DOCUMENT SEGMENT section start
The internal data companies have on their employees appears to be ethically – and for sure, legally – less contentious here. For instance, e-mail data (content, or what you e-mail) and meta-data (network and context, or who you e-mail, when, and how often), could be mined for sentiment analysis, natural language processing, and social network mapping, to detect whether someone may display symptoms or be closed to people who are sick. This is the corporate version of Target knowing that a shopper is pregnant before she knew (based on her shopping habits, perhaps chocolate ice cream?), or Google Trends predicting a flu epidemic based on online searches. Voice and speech mining algorithms could also identify changes in people’s voices, linking them to anxiety and stress, and quantifying emotional and physical vulnerability at the individual and company level. And of course, video-based AI, such as machine learning algorithms that can translate Zoom or Microsoft Teams or Google Hangout data into physical and psychological health markers, as well as digitally snoop on conversations that may reveal someone is not well or at risk, are closer to reality than science fiction.
DOCUMENT SEGMENT section end
TASK ITEM:
Summarize the passage on mining employee data in two sentences. The records that follow are separate from the passage and unrelated to it.
INFORMATION PROVIDED section start
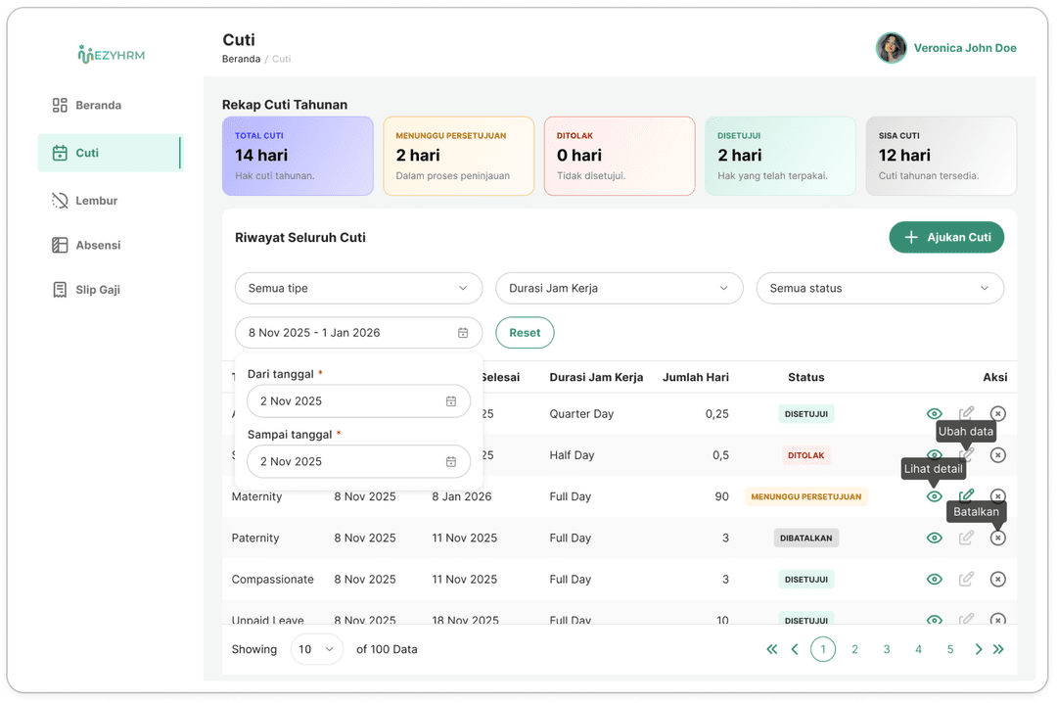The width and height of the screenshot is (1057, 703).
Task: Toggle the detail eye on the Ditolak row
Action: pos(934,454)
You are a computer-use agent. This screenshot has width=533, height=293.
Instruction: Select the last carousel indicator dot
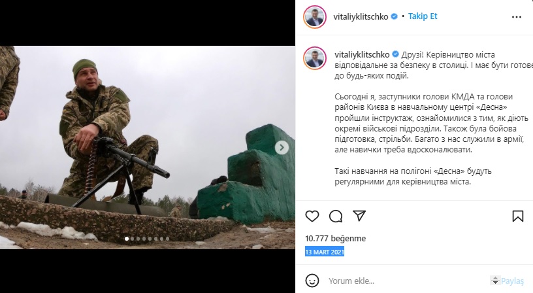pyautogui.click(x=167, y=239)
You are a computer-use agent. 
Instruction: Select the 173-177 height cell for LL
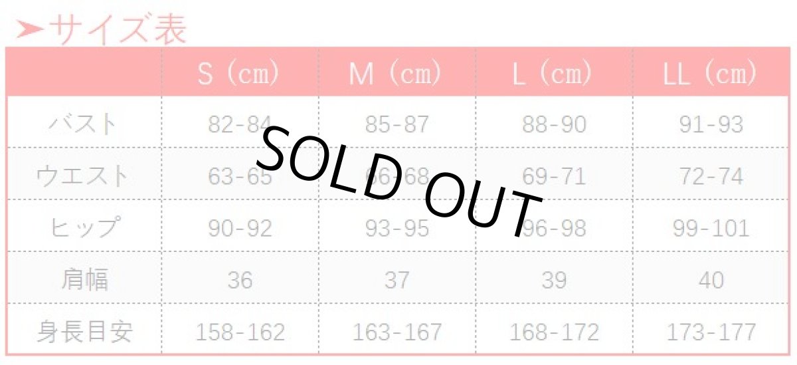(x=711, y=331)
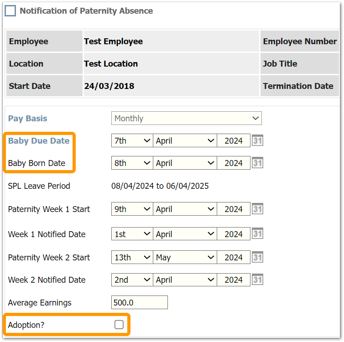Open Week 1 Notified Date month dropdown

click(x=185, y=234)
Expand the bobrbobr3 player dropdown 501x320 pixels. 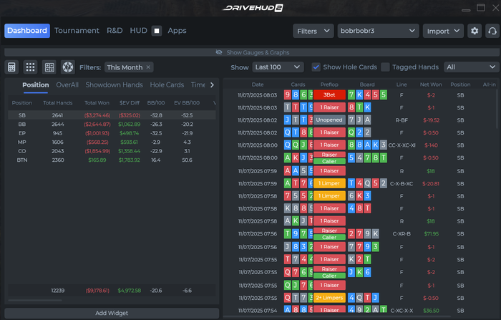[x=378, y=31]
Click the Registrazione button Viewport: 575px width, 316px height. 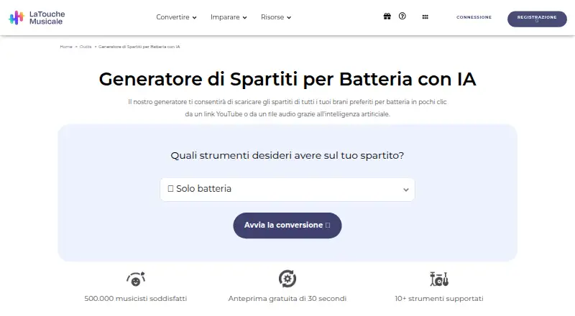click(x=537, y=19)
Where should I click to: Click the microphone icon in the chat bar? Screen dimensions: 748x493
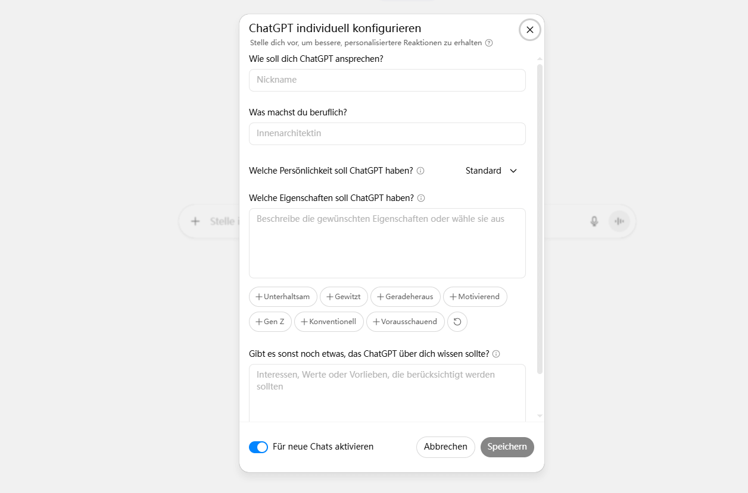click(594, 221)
INFORMATION PROVIDED section end
FINAL ANSWER:
Companies' internal data on employees appears less ethically and legally contentious, and e-mail content and metadata could be mined to detect whether someone may show symptoms or be close to sick people. Voice and speech mining could link vocal changes to anxiety and stress, and video-based AI that turns meeting data into health markers is closer to reality than science fiction.